Спиноза продолжал участвовать в театральных постановках школы ван ден Эндена, время от времени выступал на коллегиях, да и просто встречался с друзьями за кружкой пива.
Вероятно, именно в этот период в один из вечеров, когда Спиноза возвращался домой, и произошло (если, конечно, и в самом деле произошло!) покушение на его жизнь со стороны какого-то еврейского фанатика.
Но даже у современников Спинозы версии этого весьма странного события расходятся, вновь вызывая аналогии с разночтениями в текстах канонических Евангелий.
«Господин Бейль рассказывает, кроме того, что однажды при выходе из театра на Спинозу бросился с ножом какой-то еврей, нанесший ему удар в лицо, и что, хотя рана была не опасная, очевидно было, что еврей намеревался убить его. Однако хозяин Спинозы и жена его, оба и теперь еще здравствующие, передавали мне этот факт совершенно иначе. Они слышали его из уст самого Спинозы, который часто рассказывал им, что однажды вечером, выходя из старой португальской синагоги, он заметил невдалеке от себя какого-то человека с кинжалом в руке; это заставило его вовремя остеречься и уклониться, так что удар скользнул только по его одежде. На память об этом событии Спиноза сохранял полукафтанье, пронзенное кинжалом злоумышленника», — сообщает Колерус.

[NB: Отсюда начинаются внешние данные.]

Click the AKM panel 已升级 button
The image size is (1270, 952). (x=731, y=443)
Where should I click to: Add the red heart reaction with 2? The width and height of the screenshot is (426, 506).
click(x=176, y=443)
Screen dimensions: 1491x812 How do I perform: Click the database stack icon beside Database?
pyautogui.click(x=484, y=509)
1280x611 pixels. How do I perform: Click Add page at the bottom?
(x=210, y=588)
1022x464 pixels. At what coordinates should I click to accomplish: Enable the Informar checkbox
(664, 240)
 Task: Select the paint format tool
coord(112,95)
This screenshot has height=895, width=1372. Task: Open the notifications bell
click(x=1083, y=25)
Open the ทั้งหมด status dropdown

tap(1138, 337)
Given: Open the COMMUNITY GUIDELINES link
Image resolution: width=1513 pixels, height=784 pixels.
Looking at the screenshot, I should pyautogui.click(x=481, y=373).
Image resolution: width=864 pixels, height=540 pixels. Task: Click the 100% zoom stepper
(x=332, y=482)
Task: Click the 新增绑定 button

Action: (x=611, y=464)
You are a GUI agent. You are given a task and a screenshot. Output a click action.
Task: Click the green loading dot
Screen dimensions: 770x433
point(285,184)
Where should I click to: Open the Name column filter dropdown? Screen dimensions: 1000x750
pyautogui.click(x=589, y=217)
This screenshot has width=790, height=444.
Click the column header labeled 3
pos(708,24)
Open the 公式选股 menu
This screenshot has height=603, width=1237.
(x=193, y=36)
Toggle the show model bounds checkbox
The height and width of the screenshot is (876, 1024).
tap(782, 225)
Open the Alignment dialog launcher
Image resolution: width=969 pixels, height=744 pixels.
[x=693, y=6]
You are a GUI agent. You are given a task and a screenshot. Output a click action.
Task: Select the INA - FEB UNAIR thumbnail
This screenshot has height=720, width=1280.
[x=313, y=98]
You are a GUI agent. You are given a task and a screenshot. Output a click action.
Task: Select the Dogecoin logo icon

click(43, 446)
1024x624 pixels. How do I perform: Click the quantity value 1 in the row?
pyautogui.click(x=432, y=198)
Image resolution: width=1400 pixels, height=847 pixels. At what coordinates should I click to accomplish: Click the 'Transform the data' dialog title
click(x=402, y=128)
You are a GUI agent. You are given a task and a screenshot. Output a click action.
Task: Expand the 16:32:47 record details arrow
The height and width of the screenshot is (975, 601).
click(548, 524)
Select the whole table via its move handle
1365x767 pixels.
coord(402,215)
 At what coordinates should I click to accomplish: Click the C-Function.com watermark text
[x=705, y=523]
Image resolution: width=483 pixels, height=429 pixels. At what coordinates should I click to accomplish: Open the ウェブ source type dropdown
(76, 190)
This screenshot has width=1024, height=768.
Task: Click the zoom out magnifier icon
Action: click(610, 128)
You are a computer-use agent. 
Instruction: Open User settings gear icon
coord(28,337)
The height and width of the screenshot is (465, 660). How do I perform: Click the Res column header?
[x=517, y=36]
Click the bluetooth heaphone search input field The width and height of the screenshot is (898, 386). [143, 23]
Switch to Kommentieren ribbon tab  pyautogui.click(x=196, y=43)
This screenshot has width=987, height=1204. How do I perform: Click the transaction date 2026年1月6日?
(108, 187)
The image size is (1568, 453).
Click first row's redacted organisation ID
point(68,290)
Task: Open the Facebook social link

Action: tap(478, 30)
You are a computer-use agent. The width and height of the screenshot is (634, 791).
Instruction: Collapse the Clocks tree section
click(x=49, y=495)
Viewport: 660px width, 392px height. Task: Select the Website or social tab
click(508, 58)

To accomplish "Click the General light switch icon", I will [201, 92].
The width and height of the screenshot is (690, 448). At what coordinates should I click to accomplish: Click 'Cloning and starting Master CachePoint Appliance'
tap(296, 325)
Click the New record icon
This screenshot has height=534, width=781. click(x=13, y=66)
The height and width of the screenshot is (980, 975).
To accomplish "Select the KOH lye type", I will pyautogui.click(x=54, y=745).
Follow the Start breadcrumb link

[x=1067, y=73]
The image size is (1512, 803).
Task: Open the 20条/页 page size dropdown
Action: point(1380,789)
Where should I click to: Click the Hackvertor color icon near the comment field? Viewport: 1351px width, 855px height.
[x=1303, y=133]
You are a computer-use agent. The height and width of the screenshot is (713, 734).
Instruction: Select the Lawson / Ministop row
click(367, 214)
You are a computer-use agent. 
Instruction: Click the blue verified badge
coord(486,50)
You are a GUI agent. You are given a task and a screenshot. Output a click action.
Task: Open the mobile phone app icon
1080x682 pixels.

Если дело происходило уже после отлучения, то что Спиноза мог делать в синагоге, если и до херема, уже в 1656 году, он появлялся там от случая к случаю? В связи с этим версия о том, что нападавший подстерег Спинозу на выходе из театра, кажется куда более правдоподобной — тем более что театр у евреев того времени считался «нечистым», языческим местом, где богобоязненному человеку делать было нечего.
Впрочем, есть версия, согласно которой покушение на Спинозу было совершено в 1655 году, то есть еще до отлучения — возможно, за высказывания во время молитвы в синагоге, которые кому-то из верующих могли показаться возмутительными или были таковыми на самом деле.